A agenda mirava o futuro, 2020. Pois bem, chegamos ao prazo e o Rio Grande do Sul está longe do ideal, patina em indicadores de educação, de desenvolvimento econômico e perde espaço para outros locais, como Paraná e Santa Catarina. Ronald Krummenauer ficou à frente da agenda por 11 anos, até 2017, quando assumiu a Secretaria de Educação. Agora, acerta os detalhes para um novo desafio estratégico para o Estado, o Transforma RS.
Em que pontos a Agenda 2020 conseguiu avançar?

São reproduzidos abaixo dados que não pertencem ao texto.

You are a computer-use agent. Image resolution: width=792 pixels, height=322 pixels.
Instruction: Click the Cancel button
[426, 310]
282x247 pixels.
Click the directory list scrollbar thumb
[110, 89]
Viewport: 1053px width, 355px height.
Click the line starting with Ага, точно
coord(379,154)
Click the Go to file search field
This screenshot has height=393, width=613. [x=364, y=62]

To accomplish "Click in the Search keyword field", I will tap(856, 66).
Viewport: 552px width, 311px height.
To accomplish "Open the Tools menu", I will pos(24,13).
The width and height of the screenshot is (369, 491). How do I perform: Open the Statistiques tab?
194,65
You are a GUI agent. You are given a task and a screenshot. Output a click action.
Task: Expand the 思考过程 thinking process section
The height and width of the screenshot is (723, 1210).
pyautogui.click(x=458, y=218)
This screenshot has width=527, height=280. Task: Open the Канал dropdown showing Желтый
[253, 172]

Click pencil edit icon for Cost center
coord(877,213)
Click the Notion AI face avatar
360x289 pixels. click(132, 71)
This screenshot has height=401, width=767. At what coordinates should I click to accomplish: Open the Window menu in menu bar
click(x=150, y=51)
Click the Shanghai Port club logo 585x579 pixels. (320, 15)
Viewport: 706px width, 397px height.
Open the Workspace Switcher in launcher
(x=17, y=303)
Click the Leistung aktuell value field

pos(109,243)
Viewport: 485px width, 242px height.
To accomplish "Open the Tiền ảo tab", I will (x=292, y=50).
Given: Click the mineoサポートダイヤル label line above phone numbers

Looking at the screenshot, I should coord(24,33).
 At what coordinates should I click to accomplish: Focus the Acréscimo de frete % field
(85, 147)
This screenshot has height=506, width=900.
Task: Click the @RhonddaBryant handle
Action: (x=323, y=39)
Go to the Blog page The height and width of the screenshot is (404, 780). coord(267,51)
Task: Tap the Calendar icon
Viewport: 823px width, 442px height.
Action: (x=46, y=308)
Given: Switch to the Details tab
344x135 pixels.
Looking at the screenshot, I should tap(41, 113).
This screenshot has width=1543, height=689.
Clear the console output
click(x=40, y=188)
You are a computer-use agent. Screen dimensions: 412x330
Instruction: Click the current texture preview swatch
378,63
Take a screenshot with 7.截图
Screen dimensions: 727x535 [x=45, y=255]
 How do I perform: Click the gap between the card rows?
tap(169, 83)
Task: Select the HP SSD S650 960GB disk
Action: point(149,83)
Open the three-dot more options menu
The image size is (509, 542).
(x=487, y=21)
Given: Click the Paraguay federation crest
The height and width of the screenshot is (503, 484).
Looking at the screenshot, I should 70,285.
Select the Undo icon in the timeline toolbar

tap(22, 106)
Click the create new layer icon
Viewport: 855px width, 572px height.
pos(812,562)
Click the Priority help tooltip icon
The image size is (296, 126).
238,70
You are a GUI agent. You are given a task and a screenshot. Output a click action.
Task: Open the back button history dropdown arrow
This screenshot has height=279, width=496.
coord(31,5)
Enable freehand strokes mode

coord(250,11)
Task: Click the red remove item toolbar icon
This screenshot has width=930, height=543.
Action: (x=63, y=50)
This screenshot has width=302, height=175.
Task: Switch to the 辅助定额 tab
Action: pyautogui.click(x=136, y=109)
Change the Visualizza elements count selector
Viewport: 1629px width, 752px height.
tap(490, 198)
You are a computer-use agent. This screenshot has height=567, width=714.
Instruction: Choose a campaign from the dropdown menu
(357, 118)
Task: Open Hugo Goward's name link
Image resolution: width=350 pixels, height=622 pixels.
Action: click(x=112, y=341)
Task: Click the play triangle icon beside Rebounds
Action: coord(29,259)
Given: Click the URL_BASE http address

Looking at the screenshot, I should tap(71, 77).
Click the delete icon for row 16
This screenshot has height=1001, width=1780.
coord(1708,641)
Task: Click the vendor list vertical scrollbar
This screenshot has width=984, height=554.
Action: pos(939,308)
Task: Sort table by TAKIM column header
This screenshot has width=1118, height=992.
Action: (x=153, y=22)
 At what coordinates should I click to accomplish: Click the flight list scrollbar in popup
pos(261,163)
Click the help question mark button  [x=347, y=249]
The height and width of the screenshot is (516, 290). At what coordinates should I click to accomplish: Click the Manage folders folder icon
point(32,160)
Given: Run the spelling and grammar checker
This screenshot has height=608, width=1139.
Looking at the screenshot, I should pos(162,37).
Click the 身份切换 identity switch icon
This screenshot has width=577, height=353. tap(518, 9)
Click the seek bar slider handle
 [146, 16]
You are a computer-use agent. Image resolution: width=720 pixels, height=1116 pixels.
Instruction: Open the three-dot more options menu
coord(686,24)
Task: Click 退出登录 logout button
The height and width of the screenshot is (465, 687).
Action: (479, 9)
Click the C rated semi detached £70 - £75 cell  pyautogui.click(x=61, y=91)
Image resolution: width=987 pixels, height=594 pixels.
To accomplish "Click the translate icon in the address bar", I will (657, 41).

Algumas coisas avançaram, outras nem tanto. Projetos estruturantes são importantes e vão estar sempre na pauta. Esse compromisso, de um movimento de sociedade, feito por voluntários, teve fóruns temáticos diversos: educação, infraestrutura, cidadania, todas as áreas importantes de desenvolvimento. Eu ressaltaria a atuação, em 2009, via Lei de Inovação e Tecnologia, a mais moderna do Brasil na época, com o secretário (de Ciência e Tecnologia) Arthur Lorentz, no governo Yeda Crusius, em que a Agenda 2020 foi determinante na costura da legislação. Isso possibilitou que muitos parques tecnológicos se consolidassem. Não os que a gente já conhecia, como o Tecnopuc e o Tecnosinos, mas nas universidades do Interior. Aliás, faltam pessoas para ocupar empregos em parques tecnológicos. No governo de (José Ivo) Sartori, houve projetos estruturantes, como a Lei de Responsabilidade Fiscal, um avanço tremendo. Essa organização de 60% para o funcionalismo, 20% de outras despesas, 10% para investimentos e 10% para pagamentos de dívidas e negociação, é algo que o governo sempre tem de buscar.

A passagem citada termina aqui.